QC procedure and sequence verification

Each gBlocks Gene Fragment undergoes the following quality control procedures:
  1. Size verification by capillary electrophoresis
  2. Sequence identification by mass spectrometry
  3. Final consensus sequence verification

This rigorous testing ensures that, in the majority of cases, >80% of recombinant colonies obtained from cloning each gBlocks Gene Fragment will contain the desired insert. More complex sequences may have reduced fidelity, which can be addressed by the end user sequencing additional clones.

For gBlocks Gene Fragments Libraries, each constant region is verified as above. The final library product is size verified by capillary electrophoresis.

Guaranteed yield

  • gBlock Gene Fragments are delivered dry, normalized to 200 ng.

Confidentiality

  • All sequence information is kept confidential at IDT.
  • All online ordering steps, including sequence entry and choice of parameters, are also secure and protected.

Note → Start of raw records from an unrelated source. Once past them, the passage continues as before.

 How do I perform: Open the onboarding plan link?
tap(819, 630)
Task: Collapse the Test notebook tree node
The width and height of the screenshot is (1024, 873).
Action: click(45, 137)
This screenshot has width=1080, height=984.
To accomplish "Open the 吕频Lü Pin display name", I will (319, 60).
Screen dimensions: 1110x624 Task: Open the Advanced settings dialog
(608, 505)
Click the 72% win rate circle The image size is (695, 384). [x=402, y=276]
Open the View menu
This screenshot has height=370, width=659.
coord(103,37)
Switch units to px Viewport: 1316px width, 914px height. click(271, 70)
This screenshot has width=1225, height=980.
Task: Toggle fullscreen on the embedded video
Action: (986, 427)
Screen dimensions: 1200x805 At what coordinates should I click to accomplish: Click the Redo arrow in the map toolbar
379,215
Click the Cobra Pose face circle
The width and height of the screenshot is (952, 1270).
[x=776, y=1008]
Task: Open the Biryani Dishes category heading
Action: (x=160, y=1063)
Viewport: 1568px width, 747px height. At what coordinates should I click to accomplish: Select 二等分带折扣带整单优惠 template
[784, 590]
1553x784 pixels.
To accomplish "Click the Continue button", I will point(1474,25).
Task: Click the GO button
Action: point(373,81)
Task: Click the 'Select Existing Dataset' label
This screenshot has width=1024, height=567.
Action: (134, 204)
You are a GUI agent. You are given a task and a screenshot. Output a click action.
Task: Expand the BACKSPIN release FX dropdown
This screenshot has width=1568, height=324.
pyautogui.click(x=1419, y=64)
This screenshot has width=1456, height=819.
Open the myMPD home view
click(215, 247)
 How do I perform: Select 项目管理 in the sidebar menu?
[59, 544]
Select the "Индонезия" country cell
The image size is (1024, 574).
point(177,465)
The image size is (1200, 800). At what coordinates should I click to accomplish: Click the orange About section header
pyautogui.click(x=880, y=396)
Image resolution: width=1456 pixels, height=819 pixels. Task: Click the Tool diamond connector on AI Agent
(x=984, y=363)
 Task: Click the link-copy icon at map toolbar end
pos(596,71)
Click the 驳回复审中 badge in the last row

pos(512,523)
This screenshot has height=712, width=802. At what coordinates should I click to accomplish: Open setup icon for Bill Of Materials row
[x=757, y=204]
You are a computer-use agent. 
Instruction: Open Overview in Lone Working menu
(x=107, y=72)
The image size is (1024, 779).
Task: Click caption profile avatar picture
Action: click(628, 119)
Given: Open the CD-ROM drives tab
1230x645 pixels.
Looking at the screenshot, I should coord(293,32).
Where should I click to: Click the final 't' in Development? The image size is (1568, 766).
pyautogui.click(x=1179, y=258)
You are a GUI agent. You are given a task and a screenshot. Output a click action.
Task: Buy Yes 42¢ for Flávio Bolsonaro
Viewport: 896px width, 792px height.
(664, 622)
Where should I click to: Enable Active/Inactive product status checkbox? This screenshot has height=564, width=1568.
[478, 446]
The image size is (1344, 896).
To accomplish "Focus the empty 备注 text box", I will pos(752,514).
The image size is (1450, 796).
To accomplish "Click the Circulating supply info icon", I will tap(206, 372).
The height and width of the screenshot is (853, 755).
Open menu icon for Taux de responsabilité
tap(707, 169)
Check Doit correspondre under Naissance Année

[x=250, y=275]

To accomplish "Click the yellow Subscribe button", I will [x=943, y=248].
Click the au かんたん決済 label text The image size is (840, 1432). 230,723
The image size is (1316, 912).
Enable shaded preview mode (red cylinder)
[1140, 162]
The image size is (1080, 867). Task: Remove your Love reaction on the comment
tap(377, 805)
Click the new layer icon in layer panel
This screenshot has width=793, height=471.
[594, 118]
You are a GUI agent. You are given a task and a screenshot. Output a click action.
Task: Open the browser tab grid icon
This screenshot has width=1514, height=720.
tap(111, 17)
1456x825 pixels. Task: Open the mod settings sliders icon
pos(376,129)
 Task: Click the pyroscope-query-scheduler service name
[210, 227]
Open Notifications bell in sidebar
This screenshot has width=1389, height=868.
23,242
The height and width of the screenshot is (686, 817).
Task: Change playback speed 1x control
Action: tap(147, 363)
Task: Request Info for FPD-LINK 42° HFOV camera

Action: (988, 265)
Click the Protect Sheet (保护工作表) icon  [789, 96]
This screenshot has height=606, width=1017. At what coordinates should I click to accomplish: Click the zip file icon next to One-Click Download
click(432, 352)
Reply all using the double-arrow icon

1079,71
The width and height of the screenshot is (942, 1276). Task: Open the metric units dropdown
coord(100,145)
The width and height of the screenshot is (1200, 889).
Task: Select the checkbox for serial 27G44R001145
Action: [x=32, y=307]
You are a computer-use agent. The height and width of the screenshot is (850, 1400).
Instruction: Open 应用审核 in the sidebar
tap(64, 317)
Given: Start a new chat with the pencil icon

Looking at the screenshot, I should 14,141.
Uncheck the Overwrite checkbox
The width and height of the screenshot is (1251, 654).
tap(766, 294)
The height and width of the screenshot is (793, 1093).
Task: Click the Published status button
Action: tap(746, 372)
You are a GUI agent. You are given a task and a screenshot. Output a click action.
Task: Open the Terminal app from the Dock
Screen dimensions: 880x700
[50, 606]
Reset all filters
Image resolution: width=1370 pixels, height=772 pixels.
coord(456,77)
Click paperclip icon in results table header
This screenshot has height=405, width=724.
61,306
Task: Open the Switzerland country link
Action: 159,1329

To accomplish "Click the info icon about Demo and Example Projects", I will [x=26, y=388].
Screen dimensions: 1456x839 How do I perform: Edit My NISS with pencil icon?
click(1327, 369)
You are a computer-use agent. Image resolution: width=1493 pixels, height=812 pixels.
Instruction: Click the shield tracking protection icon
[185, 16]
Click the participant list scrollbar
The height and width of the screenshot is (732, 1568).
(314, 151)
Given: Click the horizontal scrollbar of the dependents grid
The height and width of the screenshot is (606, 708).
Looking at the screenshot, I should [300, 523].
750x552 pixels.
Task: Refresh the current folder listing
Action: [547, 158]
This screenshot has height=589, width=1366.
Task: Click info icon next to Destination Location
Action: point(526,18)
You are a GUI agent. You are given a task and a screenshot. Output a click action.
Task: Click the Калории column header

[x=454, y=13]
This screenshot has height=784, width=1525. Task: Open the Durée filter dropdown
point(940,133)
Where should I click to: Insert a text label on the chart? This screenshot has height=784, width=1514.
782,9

Possible applications of gBlocks Gene Fragments include, but are not limited to:

  • Protein Expression
    • Recombinant antibodies
    • Novel fusion proteins
    • Codon optimized short proteins
    • Functional peptides: catalytic, regulatory, binding domains
  • microRNA genes
  • Template for in vitro transcription (IVT)
  • Regulatory sequence cassettes
  • Microarray-ready cDNA
  • Gene variants and SNPs
  • DNA vaccines
  • Standards for quantitative PCR and other assays
  • Functional Genomics
    • Limitless flexibility for protein mutagenesis
      • Mutant libraries
      • Deletion mutants

References

  1. Gibson D, Young L, et al. (2009) Enzymatic assembly of DNA molecules up to several hundred kilobases. Nature Methods, 6(5):343–345.

High fidelity gene fragments simplify the cloning process

gBlocks® Gene Fragments possess the high sequence fidelity and DNA purity necessary for synthetic biology and gene assembly methods.

To demonstrate the fidelity, 43 different gBlocks Gene Fragments, ranging in length from 126–459 bp with CG ratios between 40 and 70%, were synthesized and blunt cloned into pIDTSMART-Amp. For each gBlocks Gene Fragment, fidelity was determined by Sanger sequencing of multiple cloned inserts.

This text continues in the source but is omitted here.